ICAPS, Date: 2008/09/14 - 2008/09/18, Location: Sydney, Australia

Publication date: 2008-01-01

ICAPS 2008 workshop on oversubscribed planning & scheduling

Author:

Sanner, Scott
Goetschalckx, Robby ; Driessens, Kurt

Keywords:

dynamic programming, bayesian

Abstract:

Many oversubscribed planning problems with multiple (potentially jointly unachievable) goals can be cast in the Markov decision process (MDP) framework when appropriate reward functions and objective criteria can be defined. Recent real-time, search-based solutions to MDPs maintain upper and lower bounds on the value function at all stages of execution prior to convergence. While many algorithms already use this information to detect convergence and to prioritize state exploration, we propose a novel Bayesian interpretation of these bounds to evaluate the myopic value of perfect information (VPI) of exactly knowing a state’s value.
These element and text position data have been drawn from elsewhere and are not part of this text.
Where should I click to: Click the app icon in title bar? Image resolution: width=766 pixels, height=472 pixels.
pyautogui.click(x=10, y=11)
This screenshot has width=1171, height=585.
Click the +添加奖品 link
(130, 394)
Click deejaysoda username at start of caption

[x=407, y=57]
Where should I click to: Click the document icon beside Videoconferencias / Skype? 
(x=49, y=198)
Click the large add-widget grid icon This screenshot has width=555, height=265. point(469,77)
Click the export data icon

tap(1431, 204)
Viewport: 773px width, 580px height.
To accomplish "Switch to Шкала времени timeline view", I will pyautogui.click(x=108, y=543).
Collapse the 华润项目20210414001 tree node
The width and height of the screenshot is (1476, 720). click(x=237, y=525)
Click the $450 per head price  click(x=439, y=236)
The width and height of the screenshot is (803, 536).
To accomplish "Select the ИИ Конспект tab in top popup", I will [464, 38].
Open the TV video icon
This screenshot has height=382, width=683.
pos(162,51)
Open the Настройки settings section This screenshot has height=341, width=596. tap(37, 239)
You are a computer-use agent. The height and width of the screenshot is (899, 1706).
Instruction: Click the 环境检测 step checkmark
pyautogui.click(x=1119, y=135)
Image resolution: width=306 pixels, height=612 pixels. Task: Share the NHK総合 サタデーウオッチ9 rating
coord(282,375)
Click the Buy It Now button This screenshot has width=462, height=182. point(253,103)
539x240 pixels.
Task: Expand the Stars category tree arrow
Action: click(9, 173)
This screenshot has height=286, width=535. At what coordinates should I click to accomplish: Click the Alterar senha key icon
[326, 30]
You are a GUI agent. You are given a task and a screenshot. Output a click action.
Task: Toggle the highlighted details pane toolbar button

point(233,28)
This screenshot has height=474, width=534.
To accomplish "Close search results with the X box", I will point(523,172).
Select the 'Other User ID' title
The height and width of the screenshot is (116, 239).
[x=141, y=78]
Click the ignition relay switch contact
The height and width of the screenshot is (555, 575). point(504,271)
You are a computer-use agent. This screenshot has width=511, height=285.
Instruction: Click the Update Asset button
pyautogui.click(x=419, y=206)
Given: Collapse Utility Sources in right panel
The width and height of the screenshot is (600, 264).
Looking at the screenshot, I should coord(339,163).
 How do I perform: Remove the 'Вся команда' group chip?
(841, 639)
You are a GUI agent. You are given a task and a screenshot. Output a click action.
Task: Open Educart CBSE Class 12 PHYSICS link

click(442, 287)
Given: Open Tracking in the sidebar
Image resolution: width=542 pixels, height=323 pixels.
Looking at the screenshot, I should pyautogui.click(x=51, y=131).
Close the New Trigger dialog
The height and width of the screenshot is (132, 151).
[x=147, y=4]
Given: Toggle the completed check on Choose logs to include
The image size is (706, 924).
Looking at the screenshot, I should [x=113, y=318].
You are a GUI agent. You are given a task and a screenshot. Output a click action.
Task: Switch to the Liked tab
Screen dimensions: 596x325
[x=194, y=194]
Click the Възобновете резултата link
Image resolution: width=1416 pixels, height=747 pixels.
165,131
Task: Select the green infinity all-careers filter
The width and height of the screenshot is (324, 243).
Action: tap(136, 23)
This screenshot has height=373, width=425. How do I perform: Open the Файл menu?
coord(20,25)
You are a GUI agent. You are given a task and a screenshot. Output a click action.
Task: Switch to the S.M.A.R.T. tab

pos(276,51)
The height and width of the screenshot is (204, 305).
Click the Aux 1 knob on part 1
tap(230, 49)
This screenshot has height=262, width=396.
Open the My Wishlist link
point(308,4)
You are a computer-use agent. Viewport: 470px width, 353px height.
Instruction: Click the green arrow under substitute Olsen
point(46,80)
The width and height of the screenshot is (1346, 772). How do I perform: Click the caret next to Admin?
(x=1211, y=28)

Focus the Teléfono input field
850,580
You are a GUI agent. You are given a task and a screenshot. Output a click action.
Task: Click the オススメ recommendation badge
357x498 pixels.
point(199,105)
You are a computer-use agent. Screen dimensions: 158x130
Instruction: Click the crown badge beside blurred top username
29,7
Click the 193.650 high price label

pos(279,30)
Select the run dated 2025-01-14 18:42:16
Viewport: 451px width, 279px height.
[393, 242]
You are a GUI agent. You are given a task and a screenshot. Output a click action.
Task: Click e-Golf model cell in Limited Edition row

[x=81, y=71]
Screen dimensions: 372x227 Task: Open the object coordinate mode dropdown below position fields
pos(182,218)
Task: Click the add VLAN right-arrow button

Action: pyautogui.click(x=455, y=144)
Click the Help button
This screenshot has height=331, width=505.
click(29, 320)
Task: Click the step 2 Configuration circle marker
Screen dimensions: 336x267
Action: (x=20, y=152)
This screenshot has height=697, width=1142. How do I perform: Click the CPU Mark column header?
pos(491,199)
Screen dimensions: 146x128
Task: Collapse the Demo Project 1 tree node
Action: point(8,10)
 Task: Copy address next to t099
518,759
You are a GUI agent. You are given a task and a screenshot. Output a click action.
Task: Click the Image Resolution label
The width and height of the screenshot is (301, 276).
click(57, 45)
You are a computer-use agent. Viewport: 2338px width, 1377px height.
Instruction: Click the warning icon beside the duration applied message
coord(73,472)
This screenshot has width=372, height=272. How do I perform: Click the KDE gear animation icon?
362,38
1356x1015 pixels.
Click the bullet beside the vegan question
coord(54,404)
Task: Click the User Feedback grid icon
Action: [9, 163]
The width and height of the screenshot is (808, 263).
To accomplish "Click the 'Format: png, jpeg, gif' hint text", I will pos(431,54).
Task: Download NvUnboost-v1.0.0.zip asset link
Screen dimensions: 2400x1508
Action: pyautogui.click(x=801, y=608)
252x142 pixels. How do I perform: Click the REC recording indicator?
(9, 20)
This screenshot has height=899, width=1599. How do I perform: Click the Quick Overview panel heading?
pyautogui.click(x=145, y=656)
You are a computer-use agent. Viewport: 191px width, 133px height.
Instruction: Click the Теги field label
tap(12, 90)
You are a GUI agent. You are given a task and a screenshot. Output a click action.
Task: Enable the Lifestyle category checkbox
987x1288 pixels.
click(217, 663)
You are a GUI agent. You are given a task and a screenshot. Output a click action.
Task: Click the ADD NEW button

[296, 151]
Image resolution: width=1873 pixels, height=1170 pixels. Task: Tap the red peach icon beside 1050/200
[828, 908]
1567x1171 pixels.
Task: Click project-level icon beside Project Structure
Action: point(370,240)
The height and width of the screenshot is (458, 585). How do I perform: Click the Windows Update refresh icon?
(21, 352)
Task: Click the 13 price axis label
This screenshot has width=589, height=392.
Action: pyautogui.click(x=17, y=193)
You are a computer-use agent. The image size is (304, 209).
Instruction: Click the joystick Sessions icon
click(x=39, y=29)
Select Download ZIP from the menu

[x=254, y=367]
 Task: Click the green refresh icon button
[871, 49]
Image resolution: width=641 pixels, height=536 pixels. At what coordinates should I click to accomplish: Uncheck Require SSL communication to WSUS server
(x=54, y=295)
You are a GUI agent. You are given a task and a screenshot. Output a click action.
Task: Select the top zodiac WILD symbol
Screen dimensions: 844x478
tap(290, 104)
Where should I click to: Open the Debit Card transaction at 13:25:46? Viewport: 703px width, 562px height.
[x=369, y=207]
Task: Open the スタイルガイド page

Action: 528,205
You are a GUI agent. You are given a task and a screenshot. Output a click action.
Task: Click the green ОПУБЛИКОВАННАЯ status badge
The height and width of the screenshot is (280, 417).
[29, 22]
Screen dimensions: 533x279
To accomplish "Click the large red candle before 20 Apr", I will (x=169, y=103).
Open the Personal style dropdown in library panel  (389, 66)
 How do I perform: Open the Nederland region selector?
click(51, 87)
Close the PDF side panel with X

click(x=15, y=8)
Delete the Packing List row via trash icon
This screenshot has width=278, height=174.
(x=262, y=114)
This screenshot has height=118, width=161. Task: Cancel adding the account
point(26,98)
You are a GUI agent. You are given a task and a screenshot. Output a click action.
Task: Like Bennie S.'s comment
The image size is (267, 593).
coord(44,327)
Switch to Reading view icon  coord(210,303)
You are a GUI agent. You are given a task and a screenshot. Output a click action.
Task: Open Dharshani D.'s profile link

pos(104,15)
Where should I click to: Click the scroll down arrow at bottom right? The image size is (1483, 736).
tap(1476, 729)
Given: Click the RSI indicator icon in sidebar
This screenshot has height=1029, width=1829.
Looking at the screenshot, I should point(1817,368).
This VPI analysis permits two general Bayesian search control modifications to existing algorithms: (1) we can use it to dynamically adapt the backup depth in real-time, search-based bounded dynamic programming approaches, and (2) we can use it for real-time policy evaluation with a bounded value function produced by an anytime algorithm. We empirically evaluate both of these modifications to existing algorithms and analyze their performance. While real-time Bayesian search control may reduce the number of backups until convergence for (1), it offers more substantive improvements for (2), making it an attractive real-time policy evaluation approach for MDPs.